Ci salveranno le vecchie zie?

Ci salveranno le vecchie zie? Book Cover Ci salveranno le vecchie zie?
Leo Longanesi
Longanesi
2005
9788830423282

Undici staffilate contro la nuova borghesia italiota americanizzata: originariamente apparse nel 1953, caratterizzate da una feroce attualità e da una veridicità scomoda e imbarazzante, queste satire longanesiane dovrebbero accompagnarci, almeno nel pensiero, giorno dopo giorno nei nostri nuovi anni Dieci; per ricordarci – sempre – da quale Belpaese veramente proveniamo, e quale nazione dovremo impegnarci a ricostruire sulle rovine di questa.

In passato, avevo scritto di due degli undici saggetti contenuti in questo libro: si tratta dei clandestini bianciardini baraghini “I borghesi in gelatina” e “I piccoli borghesi”. Quanti vogliano scoprire il senso del titolo di questa raccolta di satire possono puntare serenamente alla pagina sui “Piccoli borghesi”, allora; qui vedo di dare vita a un discorso di più ampio respiro.

Longanesi, allevato da due zie (cfr. le magnifiche illustrazioni di “Una vita”), bambino nei giorni tragici e magnifici della vittoria nella Prima Guerra Mondiale, poté assistere alla massima fortuna della borghesia italiana, e al suo progressivo decadimento, alla sua metamorfosi finale. Seppe registrare i cambiamenti di costume con intelligenza fredda e caustica, sguardo di falco; seppe mantenere le distanze dal presente, vivendolo con una sana diffidenza e non poco fastidio. Seppe volare in alto, planando solo per divertimento.
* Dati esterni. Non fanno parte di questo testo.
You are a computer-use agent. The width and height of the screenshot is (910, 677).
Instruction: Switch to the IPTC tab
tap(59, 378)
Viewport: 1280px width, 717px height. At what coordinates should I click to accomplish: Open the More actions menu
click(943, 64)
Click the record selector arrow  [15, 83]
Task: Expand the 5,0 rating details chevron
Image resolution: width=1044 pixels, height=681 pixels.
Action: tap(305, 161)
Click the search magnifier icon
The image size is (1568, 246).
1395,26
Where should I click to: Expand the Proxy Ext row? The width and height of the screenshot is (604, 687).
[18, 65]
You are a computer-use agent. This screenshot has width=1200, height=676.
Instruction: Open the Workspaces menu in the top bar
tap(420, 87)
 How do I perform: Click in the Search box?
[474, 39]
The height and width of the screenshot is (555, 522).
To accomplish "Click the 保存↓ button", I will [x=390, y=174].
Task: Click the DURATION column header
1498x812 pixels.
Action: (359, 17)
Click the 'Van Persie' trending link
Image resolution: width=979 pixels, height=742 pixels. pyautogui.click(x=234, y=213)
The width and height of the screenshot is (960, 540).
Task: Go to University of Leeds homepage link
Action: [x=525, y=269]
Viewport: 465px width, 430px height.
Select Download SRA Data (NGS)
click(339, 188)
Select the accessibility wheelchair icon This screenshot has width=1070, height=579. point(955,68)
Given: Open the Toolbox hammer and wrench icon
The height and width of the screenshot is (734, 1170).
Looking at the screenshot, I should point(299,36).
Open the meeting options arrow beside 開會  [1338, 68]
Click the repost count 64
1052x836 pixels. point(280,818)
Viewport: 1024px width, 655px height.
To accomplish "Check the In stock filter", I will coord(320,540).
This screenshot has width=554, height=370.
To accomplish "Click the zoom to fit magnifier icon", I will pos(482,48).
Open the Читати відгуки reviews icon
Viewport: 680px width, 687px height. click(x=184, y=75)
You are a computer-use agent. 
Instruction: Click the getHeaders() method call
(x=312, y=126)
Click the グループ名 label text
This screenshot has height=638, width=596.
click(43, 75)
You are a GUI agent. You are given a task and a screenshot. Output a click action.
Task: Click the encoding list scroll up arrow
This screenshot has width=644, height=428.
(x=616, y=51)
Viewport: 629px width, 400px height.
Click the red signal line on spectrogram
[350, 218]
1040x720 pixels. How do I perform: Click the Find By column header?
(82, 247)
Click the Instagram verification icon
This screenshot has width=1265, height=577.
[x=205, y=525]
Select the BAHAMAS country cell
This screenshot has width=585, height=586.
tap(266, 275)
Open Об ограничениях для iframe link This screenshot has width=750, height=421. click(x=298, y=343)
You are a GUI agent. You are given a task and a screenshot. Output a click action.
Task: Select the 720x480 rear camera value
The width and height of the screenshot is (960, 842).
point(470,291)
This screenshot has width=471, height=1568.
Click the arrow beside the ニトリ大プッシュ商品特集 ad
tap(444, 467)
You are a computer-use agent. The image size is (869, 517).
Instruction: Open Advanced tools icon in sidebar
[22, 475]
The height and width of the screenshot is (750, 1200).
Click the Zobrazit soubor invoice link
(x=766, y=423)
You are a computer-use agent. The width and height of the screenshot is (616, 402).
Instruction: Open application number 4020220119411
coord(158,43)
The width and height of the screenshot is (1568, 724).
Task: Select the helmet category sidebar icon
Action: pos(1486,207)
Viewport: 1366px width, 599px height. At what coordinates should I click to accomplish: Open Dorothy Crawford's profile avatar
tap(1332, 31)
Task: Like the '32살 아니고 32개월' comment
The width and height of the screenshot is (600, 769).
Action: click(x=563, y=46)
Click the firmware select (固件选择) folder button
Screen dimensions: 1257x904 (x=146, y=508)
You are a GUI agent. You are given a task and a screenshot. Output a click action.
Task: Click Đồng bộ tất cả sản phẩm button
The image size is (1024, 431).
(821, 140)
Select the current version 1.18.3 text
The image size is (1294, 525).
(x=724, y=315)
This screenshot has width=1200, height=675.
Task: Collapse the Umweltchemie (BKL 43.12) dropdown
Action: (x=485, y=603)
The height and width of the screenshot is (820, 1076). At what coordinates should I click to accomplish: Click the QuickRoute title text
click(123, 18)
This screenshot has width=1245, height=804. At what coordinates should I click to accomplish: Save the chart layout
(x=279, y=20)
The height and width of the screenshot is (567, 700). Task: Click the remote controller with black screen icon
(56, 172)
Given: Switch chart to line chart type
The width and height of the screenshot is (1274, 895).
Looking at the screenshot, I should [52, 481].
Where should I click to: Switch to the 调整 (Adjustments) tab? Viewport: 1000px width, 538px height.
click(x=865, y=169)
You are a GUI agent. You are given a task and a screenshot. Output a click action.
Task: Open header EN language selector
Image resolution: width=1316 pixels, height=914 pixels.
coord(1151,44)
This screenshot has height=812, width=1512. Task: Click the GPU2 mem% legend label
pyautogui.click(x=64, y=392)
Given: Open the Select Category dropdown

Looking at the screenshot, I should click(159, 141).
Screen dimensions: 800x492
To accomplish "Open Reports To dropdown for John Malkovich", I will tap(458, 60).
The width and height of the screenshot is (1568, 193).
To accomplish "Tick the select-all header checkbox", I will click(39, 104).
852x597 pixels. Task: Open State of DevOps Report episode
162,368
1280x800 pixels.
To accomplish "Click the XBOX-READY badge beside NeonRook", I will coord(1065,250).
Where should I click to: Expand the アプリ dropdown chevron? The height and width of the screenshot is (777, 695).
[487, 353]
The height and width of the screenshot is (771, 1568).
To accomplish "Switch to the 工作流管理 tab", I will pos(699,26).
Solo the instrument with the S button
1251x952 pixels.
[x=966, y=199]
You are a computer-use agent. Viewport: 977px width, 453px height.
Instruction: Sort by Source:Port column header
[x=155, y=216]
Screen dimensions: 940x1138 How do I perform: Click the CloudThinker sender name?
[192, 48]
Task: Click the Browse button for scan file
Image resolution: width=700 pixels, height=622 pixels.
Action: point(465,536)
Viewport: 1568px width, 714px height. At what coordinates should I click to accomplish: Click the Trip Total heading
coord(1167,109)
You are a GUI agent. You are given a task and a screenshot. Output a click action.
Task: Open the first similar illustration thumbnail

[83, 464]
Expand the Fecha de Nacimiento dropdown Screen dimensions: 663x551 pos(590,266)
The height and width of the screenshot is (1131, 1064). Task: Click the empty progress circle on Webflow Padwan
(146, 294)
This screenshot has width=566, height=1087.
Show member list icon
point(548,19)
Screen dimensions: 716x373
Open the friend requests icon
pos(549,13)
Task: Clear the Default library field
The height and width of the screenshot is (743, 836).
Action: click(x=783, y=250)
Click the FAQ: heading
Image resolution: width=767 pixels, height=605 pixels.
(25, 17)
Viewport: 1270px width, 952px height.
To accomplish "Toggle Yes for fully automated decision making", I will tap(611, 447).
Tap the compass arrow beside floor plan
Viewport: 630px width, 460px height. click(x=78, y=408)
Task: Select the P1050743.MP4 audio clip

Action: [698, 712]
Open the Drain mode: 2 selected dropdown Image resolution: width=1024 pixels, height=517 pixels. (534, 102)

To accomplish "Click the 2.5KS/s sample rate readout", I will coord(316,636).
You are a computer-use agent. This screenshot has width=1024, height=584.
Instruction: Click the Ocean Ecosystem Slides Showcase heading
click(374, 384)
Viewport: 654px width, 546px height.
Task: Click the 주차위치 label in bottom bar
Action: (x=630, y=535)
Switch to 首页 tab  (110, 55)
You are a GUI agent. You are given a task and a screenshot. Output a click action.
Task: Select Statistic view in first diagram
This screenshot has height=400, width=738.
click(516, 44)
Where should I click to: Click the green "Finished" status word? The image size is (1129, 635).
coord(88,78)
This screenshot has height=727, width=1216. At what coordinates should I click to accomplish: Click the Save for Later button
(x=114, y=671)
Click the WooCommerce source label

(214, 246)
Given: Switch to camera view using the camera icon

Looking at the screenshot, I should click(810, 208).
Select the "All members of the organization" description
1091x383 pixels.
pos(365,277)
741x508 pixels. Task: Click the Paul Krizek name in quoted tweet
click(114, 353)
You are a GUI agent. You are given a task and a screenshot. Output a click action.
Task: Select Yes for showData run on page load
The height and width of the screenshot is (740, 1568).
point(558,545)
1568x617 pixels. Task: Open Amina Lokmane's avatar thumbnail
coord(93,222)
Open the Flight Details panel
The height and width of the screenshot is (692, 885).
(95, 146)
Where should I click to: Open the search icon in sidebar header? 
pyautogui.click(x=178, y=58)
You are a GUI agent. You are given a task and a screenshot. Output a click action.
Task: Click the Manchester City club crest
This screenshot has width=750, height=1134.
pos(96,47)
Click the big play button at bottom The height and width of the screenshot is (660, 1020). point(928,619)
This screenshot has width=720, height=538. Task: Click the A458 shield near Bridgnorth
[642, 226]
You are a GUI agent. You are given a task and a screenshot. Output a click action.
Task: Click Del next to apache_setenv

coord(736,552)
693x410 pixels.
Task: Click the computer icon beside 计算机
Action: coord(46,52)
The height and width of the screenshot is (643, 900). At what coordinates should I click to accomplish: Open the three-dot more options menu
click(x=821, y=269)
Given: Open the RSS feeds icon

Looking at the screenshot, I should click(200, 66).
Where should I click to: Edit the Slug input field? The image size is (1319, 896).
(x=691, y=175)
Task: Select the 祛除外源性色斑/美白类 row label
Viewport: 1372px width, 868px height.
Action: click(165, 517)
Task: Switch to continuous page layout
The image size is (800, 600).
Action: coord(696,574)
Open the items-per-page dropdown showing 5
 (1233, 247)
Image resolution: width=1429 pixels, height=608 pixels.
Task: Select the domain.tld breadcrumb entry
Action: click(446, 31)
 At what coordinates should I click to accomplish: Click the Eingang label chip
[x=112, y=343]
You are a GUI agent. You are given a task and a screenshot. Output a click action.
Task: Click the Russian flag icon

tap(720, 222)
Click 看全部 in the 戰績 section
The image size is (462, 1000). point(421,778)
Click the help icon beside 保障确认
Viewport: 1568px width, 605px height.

Già fascista ma antifascista, borghese ma sostanzialmente antiborghese, fondatore dell'”Italiano” e di “Omnibus”, Longanesi in queste pagine mantiene, della sua estrazione e formazione strapaesana, il gusto per la sassata, per la cattiveria facile, per la ferocia piena di stile; per l'indipendenza, in altre parole, madre dell'autonomia di giudizio, di interpretazione e di critica della realtà. Infine, che non guasta, per la pura letterarietà. E allora ecco che Leo prende e cattura l'essenza dell'estraneità alla cultura della nuova borghesia, nutrita di avanzi di “faticosi studi classici, spesso interrotti per compiere un inutile viaggio di studio all'estero, concluso con la precisa convinzione che soltanto in Italia si cuociono bene gli spaghetti”: il nuovo borghese crede soltanto nella cultura tecnica (confusa con la pratica), e ha dimenticato cosa significhi la parola “ordine”. Ha perso il decoloro, per, sentite qua, “adeguarsi alle esigenze di un progresso provvisorio, che chiede ogni giorno riforme e che crolla sotto il peso di quelle riforme che non riformano il fradicio costume del paese” (p. 49): a ben guardare, insomma, è l'assenza di cultura il principio della fine; è la rimozione della tradizione e del senso degli studi la causa del consumismo più becero; è la smania di cambiare tanto per cambiare che determina il culto del riformismo. Così contemporaneo. Così forzista.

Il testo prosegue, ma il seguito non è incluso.